Crtical Care and Shock Journal

Eosinopenia as an indicator for organ dysfunction in septic patients

Overview

Abstract

Sepsis is one of the most common causes of morbidity and mortality in intensive care unit (ICU).

Objective: To determine the possibility of eosinophil as indicator for organ dysfunctions in sepsis patients and septic shock patients in ICU.

Design: Prospective.

Setting: Intensive care unit (ICU) Wahidin Sudirohusodo Hospital, Makassar.

Participants: Adult sepsis patients admitted to ICU from October to December 2018.

Measurement: Eosinophils count and Sequential Organ Failure Assessment (SOFA) scores were assessed within 24 hours and after 72 hours after patients admitted in ICU. The patients were categorized into non- and organ dysfunction groups based on SOFA scores after 72 hours. Outcomes of the patients then evaluated at day 7.

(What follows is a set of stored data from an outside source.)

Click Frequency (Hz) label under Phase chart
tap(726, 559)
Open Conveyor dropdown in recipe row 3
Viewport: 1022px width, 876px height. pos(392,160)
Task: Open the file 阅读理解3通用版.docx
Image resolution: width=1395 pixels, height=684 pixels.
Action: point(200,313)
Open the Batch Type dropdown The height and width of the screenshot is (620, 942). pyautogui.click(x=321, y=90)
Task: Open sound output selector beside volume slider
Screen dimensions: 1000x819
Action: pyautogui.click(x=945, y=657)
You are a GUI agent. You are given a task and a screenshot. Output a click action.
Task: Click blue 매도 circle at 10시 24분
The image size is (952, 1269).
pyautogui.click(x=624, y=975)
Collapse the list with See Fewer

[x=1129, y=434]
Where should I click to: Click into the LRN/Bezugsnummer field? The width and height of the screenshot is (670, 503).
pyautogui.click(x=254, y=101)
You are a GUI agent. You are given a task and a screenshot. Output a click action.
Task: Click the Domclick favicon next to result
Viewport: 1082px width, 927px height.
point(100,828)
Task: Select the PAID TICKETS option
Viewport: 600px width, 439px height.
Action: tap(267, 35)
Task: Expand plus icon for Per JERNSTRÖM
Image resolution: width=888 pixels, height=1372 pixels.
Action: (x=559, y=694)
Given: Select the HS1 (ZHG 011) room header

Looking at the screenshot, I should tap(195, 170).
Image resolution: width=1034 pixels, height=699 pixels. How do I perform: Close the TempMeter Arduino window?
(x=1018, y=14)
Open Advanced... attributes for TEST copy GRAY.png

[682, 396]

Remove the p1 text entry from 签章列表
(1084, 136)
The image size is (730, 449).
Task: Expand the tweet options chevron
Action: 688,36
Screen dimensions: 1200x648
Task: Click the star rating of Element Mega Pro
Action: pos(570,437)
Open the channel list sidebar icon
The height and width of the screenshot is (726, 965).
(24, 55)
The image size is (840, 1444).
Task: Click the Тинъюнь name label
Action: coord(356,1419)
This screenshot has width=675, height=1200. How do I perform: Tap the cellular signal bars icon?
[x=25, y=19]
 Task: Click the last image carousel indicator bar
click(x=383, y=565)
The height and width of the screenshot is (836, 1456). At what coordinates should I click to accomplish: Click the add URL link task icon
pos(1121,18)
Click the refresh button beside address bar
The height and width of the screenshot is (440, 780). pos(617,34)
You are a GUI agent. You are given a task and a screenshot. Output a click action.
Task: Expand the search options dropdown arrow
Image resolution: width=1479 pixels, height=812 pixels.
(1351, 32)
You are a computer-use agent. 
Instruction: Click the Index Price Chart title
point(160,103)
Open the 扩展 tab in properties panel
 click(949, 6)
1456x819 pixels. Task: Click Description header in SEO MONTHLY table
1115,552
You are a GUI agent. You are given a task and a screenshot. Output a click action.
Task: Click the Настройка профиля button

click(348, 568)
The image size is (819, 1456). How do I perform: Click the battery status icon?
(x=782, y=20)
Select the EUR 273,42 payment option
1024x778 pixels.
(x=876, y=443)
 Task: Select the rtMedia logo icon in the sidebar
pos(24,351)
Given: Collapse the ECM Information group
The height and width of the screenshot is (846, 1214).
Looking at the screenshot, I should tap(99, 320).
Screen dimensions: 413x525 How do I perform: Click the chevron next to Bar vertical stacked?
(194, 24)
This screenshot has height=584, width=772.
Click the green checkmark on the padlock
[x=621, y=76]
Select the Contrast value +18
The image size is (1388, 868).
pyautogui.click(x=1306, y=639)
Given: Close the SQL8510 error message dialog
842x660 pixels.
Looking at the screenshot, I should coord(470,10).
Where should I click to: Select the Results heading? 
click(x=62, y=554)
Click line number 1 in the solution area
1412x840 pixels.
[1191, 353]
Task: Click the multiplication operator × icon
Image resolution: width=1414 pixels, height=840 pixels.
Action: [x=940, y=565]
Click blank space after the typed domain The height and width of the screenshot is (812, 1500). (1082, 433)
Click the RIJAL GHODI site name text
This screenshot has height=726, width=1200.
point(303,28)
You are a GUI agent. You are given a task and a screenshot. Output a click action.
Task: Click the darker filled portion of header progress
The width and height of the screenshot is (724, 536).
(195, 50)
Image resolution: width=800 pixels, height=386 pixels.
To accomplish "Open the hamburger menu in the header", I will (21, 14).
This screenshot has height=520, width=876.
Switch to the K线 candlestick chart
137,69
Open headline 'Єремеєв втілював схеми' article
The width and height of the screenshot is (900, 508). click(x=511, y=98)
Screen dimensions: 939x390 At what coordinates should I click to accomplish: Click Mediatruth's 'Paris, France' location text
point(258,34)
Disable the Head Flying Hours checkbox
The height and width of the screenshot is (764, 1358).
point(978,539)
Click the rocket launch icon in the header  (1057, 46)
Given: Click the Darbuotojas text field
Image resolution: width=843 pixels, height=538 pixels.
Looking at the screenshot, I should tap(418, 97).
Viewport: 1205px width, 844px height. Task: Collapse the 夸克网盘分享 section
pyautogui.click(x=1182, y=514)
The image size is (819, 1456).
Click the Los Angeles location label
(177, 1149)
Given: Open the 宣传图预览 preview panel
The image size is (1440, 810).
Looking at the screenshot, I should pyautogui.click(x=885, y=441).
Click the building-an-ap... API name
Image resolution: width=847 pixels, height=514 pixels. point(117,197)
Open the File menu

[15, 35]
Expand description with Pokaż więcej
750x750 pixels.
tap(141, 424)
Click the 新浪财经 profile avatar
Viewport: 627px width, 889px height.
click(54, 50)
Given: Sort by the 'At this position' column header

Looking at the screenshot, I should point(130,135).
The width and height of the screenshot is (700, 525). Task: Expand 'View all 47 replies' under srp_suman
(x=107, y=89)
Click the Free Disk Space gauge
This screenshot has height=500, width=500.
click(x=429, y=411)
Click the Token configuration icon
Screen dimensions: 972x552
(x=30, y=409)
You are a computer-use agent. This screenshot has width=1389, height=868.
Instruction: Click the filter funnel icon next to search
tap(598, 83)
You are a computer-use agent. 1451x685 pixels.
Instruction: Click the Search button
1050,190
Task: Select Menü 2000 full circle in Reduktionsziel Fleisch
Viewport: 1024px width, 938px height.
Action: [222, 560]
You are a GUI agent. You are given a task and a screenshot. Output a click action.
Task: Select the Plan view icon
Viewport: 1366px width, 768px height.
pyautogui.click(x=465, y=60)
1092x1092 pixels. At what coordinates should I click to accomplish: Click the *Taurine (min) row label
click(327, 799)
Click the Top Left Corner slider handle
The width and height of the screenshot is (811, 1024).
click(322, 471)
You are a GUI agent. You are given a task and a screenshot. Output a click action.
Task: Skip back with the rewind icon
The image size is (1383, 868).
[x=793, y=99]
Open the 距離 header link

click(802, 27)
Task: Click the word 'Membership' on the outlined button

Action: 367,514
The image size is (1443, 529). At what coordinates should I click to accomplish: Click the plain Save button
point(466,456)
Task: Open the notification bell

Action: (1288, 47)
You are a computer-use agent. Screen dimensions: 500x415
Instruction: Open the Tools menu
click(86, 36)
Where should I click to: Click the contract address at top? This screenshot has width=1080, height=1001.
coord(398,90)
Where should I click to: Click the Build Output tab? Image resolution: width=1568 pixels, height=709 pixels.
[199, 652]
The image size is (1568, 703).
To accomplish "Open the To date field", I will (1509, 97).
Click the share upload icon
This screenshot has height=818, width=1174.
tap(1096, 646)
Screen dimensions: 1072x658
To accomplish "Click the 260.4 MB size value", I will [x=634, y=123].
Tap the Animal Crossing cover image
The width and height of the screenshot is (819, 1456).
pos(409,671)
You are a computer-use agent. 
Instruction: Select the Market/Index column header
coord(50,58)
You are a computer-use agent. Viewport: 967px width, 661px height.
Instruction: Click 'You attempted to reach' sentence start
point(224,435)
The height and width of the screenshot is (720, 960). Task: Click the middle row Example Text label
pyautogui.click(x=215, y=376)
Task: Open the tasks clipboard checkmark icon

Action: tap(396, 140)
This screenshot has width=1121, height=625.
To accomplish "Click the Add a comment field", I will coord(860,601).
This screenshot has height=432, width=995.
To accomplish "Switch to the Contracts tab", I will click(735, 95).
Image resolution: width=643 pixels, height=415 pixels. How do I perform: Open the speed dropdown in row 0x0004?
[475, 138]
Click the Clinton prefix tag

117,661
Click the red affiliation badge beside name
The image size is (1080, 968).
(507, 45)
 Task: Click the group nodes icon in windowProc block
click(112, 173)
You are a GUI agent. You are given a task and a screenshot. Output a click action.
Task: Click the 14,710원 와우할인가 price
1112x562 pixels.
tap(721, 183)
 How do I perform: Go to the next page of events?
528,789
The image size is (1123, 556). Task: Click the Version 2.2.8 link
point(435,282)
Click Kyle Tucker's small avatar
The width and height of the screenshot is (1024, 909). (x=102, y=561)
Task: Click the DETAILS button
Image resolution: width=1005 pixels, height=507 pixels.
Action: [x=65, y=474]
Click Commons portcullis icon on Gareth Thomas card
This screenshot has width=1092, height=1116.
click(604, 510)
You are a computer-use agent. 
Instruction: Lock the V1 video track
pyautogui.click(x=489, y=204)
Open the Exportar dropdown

Results: Thirty four sepsis patients participated in the study. The mean of SOFA scores between non- and organ dysfunction groups were not different within 24 hours after admission but then showed a difference after 72 hours (p=0.558 and p<0.001, respectively). In contrast with non-organ dysfunction patients, after 72 hours the eosinophil count in organ dysfunction group decreased (from 0.51 to 0.15 cells/µl). There was a negative correlation between eosinophil count and SOFA scores at 72 hours (p=0.043; rho: -0.350). In discriminating non-organ dysfunction and organ dysfunction groups, the area under the receiver operating characteristic curve was 0.714. Eosinophils at 0.5 cells/µl (eosinopenia) yielded a sensitivity of 92.8%, a specificity of 66.6%, a positive predictive value of 92.8%, and a negative predictive value of 66,6%.

Conclusion: Eosinopenia levels might be used as an indicator for organ dysfunction in critically ill patients, including sepsis patients, in area where laboratory facility is limited.